• **TASK DETAILS**
Copy out the data below without any changes, from its first line up to and including the line that contains "Looking at the screenshot, I should point(741,480).".

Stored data
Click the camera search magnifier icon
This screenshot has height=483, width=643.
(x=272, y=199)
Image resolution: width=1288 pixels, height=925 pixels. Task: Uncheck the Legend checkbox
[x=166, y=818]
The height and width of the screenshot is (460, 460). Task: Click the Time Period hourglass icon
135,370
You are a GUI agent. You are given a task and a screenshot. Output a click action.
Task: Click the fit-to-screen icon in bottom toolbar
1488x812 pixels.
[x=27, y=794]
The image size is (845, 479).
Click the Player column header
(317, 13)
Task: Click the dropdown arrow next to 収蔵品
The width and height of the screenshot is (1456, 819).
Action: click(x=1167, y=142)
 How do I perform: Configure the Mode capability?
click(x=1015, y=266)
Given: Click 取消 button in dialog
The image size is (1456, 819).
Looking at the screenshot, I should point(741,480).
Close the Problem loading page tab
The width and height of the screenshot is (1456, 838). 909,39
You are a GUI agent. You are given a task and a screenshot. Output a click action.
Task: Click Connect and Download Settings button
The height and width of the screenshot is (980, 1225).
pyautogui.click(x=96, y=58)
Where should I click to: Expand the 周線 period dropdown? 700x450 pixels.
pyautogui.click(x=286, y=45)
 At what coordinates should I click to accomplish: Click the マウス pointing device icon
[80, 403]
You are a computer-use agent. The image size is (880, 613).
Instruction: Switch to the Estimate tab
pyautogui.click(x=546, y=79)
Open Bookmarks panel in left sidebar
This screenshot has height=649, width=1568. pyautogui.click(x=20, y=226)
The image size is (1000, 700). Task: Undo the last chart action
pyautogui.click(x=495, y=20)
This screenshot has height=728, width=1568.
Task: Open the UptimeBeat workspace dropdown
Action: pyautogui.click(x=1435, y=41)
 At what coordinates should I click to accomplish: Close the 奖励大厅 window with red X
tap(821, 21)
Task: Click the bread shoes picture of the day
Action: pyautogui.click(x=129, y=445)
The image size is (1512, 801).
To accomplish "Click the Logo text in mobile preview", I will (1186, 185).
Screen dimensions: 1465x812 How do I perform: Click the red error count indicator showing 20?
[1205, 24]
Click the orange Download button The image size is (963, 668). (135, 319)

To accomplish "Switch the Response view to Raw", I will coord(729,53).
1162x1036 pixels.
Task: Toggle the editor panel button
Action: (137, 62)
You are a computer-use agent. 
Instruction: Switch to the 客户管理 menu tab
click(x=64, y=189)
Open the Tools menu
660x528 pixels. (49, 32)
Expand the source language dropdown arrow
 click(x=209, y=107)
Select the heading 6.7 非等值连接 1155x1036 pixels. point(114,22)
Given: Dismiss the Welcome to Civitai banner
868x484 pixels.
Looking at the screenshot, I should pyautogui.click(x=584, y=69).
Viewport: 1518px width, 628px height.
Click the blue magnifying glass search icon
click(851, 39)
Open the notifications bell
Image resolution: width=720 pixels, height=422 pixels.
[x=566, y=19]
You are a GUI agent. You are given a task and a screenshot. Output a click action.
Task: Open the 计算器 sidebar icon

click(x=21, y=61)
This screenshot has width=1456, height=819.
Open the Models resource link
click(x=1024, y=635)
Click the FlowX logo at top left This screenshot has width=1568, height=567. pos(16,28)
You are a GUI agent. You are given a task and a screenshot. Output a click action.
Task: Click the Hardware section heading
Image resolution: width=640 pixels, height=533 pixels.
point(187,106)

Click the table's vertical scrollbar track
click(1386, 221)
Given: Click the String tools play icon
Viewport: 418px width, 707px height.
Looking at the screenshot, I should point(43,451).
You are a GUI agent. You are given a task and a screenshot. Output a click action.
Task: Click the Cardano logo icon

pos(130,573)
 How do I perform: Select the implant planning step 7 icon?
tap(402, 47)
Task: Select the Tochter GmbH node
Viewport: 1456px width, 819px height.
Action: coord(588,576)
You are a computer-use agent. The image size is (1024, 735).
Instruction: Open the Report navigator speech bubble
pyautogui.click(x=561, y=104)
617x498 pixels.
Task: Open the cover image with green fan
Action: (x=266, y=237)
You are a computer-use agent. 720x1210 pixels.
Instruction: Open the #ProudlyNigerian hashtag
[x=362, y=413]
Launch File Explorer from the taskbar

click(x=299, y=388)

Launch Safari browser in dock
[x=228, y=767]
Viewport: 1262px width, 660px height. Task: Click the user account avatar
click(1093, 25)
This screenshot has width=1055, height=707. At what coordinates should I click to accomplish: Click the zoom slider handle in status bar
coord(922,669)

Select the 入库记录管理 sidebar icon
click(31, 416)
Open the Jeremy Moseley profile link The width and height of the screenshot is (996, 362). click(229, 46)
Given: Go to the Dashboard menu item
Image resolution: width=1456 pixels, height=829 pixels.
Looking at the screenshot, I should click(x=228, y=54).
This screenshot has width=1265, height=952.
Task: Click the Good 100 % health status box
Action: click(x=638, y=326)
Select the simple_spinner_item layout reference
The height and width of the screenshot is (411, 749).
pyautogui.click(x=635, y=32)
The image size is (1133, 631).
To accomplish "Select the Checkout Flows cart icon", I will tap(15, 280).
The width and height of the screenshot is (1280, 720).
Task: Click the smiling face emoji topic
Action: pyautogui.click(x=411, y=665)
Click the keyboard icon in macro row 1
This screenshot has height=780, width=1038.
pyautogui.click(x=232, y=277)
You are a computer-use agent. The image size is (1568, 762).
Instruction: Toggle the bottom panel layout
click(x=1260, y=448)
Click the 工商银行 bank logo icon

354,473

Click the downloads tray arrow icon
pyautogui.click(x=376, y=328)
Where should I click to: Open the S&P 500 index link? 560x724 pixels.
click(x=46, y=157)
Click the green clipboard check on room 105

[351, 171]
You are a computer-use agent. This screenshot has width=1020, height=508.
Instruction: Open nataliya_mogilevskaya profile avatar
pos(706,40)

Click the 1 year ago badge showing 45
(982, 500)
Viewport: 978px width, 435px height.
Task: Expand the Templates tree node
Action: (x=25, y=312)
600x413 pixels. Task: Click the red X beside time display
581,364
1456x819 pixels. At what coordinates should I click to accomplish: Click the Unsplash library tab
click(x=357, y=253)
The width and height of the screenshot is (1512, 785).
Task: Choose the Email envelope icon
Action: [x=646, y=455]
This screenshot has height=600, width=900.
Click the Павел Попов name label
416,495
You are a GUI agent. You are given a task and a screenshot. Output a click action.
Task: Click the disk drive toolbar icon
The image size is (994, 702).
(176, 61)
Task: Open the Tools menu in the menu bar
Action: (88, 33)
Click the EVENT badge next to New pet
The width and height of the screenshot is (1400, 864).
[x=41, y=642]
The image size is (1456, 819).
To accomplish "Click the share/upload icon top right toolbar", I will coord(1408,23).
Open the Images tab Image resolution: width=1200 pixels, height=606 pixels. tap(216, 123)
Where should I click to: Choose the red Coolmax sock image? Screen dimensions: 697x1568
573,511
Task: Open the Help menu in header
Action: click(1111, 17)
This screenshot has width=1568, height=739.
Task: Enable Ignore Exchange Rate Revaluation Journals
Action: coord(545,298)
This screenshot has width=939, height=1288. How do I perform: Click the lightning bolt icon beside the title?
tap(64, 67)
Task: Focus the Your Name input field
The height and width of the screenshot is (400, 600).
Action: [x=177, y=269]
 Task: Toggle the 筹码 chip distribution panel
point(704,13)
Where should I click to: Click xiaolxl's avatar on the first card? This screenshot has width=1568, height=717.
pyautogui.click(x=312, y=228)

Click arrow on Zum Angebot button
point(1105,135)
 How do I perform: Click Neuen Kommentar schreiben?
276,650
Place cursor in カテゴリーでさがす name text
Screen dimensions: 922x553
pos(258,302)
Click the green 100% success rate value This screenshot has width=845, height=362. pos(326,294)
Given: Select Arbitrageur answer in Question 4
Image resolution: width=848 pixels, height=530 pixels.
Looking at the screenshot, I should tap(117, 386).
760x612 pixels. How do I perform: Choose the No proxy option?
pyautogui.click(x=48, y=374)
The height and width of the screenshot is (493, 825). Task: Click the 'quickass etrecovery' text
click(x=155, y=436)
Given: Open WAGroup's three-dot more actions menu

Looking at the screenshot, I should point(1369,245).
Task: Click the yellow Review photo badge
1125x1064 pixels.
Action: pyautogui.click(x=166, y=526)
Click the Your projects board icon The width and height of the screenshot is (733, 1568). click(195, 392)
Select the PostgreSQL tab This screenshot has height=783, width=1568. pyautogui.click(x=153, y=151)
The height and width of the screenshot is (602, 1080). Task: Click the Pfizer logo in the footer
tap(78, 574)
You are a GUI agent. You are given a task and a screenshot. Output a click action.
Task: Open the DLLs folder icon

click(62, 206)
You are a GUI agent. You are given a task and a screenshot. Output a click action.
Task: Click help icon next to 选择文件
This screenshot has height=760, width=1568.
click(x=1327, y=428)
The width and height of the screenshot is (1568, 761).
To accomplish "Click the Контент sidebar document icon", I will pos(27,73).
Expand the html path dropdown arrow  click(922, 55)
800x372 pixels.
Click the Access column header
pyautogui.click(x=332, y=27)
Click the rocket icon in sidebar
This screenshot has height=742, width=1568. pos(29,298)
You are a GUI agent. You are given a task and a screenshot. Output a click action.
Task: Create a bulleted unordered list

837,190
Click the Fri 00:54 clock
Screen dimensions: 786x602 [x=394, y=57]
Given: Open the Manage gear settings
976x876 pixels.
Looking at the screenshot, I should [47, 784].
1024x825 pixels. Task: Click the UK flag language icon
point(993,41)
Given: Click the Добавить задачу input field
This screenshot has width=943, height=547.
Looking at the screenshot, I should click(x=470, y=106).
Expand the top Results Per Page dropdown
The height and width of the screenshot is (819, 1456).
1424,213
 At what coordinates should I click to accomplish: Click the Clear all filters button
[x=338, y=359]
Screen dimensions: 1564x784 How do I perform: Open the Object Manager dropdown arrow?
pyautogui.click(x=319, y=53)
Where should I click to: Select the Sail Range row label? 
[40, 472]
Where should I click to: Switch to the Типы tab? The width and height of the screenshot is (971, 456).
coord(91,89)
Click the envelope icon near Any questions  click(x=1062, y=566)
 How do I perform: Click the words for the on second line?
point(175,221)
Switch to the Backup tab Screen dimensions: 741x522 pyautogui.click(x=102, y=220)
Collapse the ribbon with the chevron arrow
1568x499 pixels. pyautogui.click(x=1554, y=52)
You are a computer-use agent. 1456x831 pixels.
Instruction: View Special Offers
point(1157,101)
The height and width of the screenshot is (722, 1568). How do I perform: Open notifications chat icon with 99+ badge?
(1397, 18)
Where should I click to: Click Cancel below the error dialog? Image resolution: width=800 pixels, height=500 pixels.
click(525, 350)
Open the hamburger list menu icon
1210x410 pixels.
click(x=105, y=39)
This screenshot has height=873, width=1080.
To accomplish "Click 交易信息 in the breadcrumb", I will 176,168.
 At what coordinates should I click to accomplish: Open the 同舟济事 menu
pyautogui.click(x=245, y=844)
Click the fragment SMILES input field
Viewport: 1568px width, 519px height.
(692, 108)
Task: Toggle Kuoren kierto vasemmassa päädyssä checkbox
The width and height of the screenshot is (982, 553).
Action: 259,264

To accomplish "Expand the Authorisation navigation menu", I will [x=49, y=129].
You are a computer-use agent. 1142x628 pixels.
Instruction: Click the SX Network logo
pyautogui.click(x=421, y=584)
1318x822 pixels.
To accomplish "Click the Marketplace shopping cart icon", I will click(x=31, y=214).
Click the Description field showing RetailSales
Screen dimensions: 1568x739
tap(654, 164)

• **CORRECT RESPONSE**
Click the camera search magnifier icon
This screenshot has height=483, width=643.
(x=272, y=199)
Image resolution: width=1288 pixels, height=925 pixels. Task: Uncheck the Legend checkbox
[x=166, y=818]
The height and width of the screenshot is (460, 460). Task: Click the Time Period hourglass icon
135,370
You are a GUI agent. You are given a task and a screenshot. Output a click action.
Task: Click the fit-to-screen icon in bottom toolbar
1488x812 pixels.
[x=27, y=794]
The image size is (845, 479).
Click the Player column header
(317, 13)
Task: Click the dropdown arrow next to 収蔵品
The width and height of the screenshot is (1456, 819).
Action: click(x=1167, y=142)
 How do I perform: Configure the Mode capability?
click(x=1015, y=266)
Given: Click 取消 button in dialog
The image size is (1456, 819).
Looking at the screenshot, I should point(741,480).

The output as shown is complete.